▸ READING PASSAGE:
______
Retain Your Employees with ‘Stay Interviews’

by Mammoth Team on October 10, 2017


As the name implies, the stay interview simply asks employees why they stay. Unlike the well-known exit interview, a stay interview solicits employee feedback before they decide to leave the organization, which can help lead to an increase in employee retention.  

Preparing for Stay Interviews
For stay interviews to be effective, employees need to know they can trust the interviewer specifically and their employer generally when it comes to assessing their likes and dislikes about their workplace without fear of reprisal. They need to know that their employer will listen to them and strive to make improvements based on what they learn. This trust may take some time, but employees will probably become more open and expressive after they’ve been interviewed a few times, especially if they’ve seen changes made with no forms of retaliation.
______
▸ Data records:
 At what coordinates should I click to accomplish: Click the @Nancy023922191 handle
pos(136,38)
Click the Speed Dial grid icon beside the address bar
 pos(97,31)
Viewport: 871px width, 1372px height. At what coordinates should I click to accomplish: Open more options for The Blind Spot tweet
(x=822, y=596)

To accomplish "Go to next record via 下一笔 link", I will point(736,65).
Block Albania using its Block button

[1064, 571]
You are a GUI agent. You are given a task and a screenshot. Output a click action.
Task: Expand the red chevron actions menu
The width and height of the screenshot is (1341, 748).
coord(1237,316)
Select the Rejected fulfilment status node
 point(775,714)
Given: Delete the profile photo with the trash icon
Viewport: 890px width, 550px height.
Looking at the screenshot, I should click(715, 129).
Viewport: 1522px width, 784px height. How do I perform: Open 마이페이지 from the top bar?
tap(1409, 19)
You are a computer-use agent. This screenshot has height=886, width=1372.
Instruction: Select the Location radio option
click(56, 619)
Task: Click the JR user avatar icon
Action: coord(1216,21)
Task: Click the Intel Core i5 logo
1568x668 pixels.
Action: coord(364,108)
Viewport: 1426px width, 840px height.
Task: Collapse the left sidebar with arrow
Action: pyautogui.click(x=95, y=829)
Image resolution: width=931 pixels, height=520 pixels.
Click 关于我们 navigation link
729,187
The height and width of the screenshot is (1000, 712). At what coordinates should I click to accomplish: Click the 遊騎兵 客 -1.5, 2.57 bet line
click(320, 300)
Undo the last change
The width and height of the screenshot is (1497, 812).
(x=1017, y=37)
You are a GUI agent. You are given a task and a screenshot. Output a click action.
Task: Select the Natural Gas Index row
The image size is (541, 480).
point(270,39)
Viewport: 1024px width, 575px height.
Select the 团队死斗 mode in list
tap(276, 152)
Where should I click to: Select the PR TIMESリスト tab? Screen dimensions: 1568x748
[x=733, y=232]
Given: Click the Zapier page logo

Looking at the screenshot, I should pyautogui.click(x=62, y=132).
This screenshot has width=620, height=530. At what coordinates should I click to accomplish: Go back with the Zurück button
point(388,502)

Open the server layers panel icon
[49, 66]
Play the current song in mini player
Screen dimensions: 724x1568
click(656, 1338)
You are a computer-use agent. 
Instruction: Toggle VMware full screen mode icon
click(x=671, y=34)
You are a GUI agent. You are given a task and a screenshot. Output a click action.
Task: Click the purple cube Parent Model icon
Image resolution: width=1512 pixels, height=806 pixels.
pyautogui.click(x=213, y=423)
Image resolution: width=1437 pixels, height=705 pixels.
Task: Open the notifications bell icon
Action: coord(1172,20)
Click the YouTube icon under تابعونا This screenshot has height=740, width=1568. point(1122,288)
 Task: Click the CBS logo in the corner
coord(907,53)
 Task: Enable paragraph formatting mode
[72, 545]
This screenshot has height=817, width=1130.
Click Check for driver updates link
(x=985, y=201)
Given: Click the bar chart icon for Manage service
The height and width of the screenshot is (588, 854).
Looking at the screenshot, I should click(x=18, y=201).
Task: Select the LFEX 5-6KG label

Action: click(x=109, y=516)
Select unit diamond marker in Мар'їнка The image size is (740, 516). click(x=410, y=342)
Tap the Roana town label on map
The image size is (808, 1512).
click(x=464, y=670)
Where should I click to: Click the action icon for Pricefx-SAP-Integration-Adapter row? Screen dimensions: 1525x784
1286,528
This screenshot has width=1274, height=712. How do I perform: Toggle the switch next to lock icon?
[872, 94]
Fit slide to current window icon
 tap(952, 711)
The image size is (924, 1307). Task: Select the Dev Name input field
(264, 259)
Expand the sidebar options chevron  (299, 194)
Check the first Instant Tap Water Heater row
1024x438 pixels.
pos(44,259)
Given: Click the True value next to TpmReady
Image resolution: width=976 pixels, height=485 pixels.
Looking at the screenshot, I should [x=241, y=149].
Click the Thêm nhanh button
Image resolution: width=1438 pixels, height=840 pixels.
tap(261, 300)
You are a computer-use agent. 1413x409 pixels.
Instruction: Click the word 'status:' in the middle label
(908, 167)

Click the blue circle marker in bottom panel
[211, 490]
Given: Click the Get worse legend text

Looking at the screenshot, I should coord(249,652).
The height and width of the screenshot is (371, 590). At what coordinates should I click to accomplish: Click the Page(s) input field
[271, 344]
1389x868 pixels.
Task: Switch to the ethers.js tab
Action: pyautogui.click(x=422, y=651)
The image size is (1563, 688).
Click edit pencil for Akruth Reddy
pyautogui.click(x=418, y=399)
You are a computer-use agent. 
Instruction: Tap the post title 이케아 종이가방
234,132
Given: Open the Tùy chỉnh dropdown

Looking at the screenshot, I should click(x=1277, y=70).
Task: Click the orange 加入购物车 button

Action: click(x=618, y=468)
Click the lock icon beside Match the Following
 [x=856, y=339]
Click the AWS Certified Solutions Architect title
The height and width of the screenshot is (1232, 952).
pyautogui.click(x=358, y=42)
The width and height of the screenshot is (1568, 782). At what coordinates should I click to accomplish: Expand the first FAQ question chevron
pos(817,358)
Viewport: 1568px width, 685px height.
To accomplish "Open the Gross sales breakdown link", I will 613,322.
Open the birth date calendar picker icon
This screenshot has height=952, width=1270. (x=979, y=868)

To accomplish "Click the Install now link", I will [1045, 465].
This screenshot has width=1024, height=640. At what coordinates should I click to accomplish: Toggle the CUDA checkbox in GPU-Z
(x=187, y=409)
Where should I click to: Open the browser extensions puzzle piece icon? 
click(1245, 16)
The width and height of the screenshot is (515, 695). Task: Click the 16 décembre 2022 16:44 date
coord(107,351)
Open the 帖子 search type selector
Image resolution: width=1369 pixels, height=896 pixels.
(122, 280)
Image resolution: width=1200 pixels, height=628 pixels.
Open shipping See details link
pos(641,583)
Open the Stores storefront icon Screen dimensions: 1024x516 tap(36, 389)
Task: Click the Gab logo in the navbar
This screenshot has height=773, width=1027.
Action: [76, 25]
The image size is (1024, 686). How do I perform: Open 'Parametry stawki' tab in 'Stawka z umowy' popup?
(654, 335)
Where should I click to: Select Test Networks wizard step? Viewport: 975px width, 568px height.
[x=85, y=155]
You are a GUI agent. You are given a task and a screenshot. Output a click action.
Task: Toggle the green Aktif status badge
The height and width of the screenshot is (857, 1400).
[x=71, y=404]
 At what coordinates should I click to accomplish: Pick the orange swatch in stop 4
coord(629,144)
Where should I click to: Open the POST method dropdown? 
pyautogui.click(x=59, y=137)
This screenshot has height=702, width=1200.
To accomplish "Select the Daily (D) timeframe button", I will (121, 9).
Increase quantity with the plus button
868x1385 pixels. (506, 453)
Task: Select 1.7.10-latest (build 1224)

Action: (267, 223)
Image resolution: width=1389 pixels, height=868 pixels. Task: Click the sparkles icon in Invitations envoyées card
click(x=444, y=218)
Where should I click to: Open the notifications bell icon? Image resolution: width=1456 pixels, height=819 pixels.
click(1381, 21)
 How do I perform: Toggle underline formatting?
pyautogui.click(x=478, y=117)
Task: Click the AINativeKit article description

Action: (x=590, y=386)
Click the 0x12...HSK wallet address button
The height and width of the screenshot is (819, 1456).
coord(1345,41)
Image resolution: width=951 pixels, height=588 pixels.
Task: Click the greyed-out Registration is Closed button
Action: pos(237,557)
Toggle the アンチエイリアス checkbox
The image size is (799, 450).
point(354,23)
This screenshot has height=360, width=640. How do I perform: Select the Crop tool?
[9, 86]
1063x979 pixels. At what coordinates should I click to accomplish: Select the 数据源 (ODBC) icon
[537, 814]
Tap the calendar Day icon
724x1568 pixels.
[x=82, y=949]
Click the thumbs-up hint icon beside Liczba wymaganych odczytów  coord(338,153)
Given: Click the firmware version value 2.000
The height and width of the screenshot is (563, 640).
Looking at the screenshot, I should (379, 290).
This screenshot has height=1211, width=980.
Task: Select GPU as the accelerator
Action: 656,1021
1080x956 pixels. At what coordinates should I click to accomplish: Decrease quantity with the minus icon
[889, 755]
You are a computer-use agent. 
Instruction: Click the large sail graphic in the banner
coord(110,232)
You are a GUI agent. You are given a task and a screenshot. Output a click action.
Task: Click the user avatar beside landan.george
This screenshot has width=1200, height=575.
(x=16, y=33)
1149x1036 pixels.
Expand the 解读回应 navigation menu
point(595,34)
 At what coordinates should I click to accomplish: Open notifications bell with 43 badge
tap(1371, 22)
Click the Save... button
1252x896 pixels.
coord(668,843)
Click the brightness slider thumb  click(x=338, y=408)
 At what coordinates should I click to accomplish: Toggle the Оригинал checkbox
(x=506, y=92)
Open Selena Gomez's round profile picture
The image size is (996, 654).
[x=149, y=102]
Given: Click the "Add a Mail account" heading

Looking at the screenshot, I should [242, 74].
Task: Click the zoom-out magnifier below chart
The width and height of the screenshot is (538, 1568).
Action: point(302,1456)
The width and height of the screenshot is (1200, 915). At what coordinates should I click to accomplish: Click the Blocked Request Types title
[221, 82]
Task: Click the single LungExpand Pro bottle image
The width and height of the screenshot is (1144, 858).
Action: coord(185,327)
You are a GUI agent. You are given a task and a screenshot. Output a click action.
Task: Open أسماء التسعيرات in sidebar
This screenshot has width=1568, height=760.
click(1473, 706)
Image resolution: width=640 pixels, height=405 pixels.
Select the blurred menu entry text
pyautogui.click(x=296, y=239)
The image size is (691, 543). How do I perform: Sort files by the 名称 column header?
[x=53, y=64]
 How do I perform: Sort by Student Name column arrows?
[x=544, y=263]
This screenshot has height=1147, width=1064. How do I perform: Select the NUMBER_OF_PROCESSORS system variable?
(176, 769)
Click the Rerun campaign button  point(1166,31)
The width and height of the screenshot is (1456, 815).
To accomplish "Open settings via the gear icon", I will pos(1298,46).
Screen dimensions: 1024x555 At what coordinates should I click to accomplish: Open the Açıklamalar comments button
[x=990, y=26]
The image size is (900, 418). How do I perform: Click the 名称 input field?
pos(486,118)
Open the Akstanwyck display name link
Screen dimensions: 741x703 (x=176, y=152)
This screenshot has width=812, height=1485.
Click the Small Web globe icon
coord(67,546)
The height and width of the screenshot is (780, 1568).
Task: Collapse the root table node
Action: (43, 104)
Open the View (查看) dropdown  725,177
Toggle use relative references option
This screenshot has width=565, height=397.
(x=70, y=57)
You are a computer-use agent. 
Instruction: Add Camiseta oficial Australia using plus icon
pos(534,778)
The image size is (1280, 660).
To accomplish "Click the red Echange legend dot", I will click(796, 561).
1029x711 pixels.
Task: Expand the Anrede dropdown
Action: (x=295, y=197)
______
Return the part of the article on stay interviews that runs from "by Mammoth Team" down to "forms of retaliation.", copied word for word. The entries have no connection to the article on stay interviews.

▸ IN RESPONSE:
by Mammoth Team on October 10, 2017


As the name implies, the stay interview simply asks employees why they stay. Unlike the well-known exit interview, a stay interview solicits employee feedback before they decide to leave the organization, which can help lead to an increase in employee retention.  

Preparing for Stay Interviews
For stay interviews to be effective, employees need to know they can trust the interviewer specifically and their employer generally when it comes to assessing their likes and dislikes about their workplace without fear of reprisal. They need to know that their employer will listen to them and strive to make improvements based on what they learn. This trust may take some time, but employees will probably become more open and expressive after they’ve been interviewed a few times, especially if they’ve seen changes made with no forms of retaliation.